WORK INSTRUCTION A>
Answer these questions from the passage on submarine Ha-101:
(i) What test depth is listed?
(ii) In what month and year was Ha-101 completed and commissioned?
(iii) What were the Ha-101-class submarines designed to resupply?
WORK INSTRUCTION B>
Write the next part of the passage on submarine Ha-101, starting after its final sentence.

[DOCUMENT SECTION — start]

General characteristics
- Type: Transport submarine
- Displacement: 436 t (429 long tons) surfaced; 501 t (493 long tons) submerged;
- Length: 44.5 m (146 ft 0 in)
- Beam: 6.1 m (20 ft 0 in)
- Draft: 4.04 m (13 ft 3 in)
- Installed power: 400 bhp (300 kW) (diesels); 150 hp (110 kW) (electric motor);
- Propulsion: Diesel-electric; 1 × diesel engines; 1 × electric motor;
- Speed: 10 knots (19 km/h; 12 mph) surfaced; 5 knots (9.3 km/h; 5.8 mph) submerged;
- Range: 3,000 nmi (5,600 km; 3,500 mi) at 10 knots (19 km/h; 12 mph) surfaced; 46 nmi (85 km; 53 mi) at 2.3 knots (4.3 km/h; 2.6 mph) submerged;
- Test depth: 100 meters (328 ft)
- Capacity: 60 metric tons (59 long tons)
- Complement: 22
- Armament: 1 × single 25 mm (1 in) Type 96 anti-aircraft gun

= Japanese submarine Ha-101 =

Imperial Japanese Navy Ha-101-class submarine

Ha-101 was an Imperial Japanese Navy Ha-101-class submarine. Completed and commissioned in November 1944, she served during the final months of World War II, carrying out operations in Japanese waters and a single supply run. She surrendered at the end of the war in September 1945 and was disposed of in October 1945.

==Design and description==

The Ha-101-class submarines were designed as small, cheap transport submarines to resupply isolated island garrisons. They displaced 429 LT surfaced and 493 LT submerged. The submarines were 44.5 m long, had a beam of 6.1 m and a draft of 4.04 m. They were designed to carry 60 t of cargo.

[DOCUMENT SECTION — finish]
[DATA FOR REVIEW — start]

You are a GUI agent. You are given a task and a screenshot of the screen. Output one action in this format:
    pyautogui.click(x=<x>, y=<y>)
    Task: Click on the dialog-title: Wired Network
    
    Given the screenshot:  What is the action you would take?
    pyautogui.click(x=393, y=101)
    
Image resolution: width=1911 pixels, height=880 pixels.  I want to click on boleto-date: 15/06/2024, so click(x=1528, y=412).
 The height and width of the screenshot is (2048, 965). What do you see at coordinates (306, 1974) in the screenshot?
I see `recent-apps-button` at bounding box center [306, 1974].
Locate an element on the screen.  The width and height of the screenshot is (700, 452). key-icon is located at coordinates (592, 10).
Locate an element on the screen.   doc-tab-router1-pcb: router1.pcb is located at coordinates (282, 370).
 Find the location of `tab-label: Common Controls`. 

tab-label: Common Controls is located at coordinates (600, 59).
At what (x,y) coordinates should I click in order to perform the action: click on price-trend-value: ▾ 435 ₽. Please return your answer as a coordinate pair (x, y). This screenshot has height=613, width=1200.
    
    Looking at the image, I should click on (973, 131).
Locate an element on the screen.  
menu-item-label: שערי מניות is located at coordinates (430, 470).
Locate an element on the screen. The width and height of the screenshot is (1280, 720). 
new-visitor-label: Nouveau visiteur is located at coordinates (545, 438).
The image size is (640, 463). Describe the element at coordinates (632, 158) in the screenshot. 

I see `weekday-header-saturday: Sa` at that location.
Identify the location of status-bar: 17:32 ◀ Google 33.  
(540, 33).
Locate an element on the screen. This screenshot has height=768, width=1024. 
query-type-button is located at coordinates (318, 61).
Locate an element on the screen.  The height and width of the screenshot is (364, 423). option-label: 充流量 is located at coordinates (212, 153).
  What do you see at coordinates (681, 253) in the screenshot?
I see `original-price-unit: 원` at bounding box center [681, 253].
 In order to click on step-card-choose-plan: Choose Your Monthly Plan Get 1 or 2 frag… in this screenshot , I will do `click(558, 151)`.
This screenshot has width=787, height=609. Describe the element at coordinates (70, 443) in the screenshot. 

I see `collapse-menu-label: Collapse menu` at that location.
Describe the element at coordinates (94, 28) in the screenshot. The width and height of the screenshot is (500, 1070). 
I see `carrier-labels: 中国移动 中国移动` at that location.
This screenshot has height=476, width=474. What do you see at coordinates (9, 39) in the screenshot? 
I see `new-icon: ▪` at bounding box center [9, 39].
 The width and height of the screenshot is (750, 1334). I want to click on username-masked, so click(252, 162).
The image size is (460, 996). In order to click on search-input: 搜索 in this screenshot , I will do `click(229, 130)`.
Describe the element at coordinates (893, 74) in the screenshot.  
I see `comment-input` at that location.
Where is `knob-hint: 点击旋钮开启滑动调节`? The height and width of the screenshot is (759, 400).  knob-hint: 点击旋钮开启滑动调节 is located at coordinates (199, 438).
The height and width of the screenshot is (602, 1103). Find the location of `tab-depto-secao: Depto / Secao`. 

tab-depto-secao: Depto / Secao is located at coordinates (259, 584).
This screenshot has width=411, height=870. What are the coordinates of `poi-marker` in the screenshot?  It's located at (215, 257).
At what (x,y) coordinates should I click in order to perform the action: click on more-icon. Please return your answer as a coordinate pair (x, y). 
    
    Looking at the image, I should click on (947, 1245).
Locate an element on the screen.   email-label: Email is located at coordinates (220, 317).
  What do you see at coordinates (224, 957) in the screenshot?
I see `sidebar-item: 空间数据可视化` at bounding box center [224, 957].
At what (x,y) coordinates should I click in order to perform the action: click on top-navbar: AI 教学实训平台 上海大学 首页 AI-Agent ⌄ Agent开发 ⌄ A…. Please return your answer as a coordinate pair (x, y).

[DATA FOR REVIEW — finish]

YOUR RESPONSE A>
(i) 100 meters (328 ft)
(ii) November 1944
(iii) Isolated island garrisons

YOUR RESPONSE B>
For surface running, the boats were powered by a single 400 bhp diesel engine that drove one propeller shaft. When submerged the propeller was driven by a 140 hp electric motor. They could reach 10 kn on the surface and 5 kn underwater. On the surface, the Ha-101s had a range of 3000 nmi at 10 kn; submerged, they had a range of 46 nmi at 2.3 kn. The boats were armed a single mount for a 25 mm Type 96 anti-aircraft gun.

==Construction and commissioning==

Ha-101 was laid down on 8 June 1944 by Kawasaki at Senshu, Japan, as Small Supply Submarine No. 4601, the lead submarine of the Ha-101 class. She was launched on 22 August 1944 and was named Ha-101 that day. She subsequently was towed to the Kawasaki yard at Kobe, Japan, for fitting-out. She was completed and commissioned at Kobe on 22 November 1944.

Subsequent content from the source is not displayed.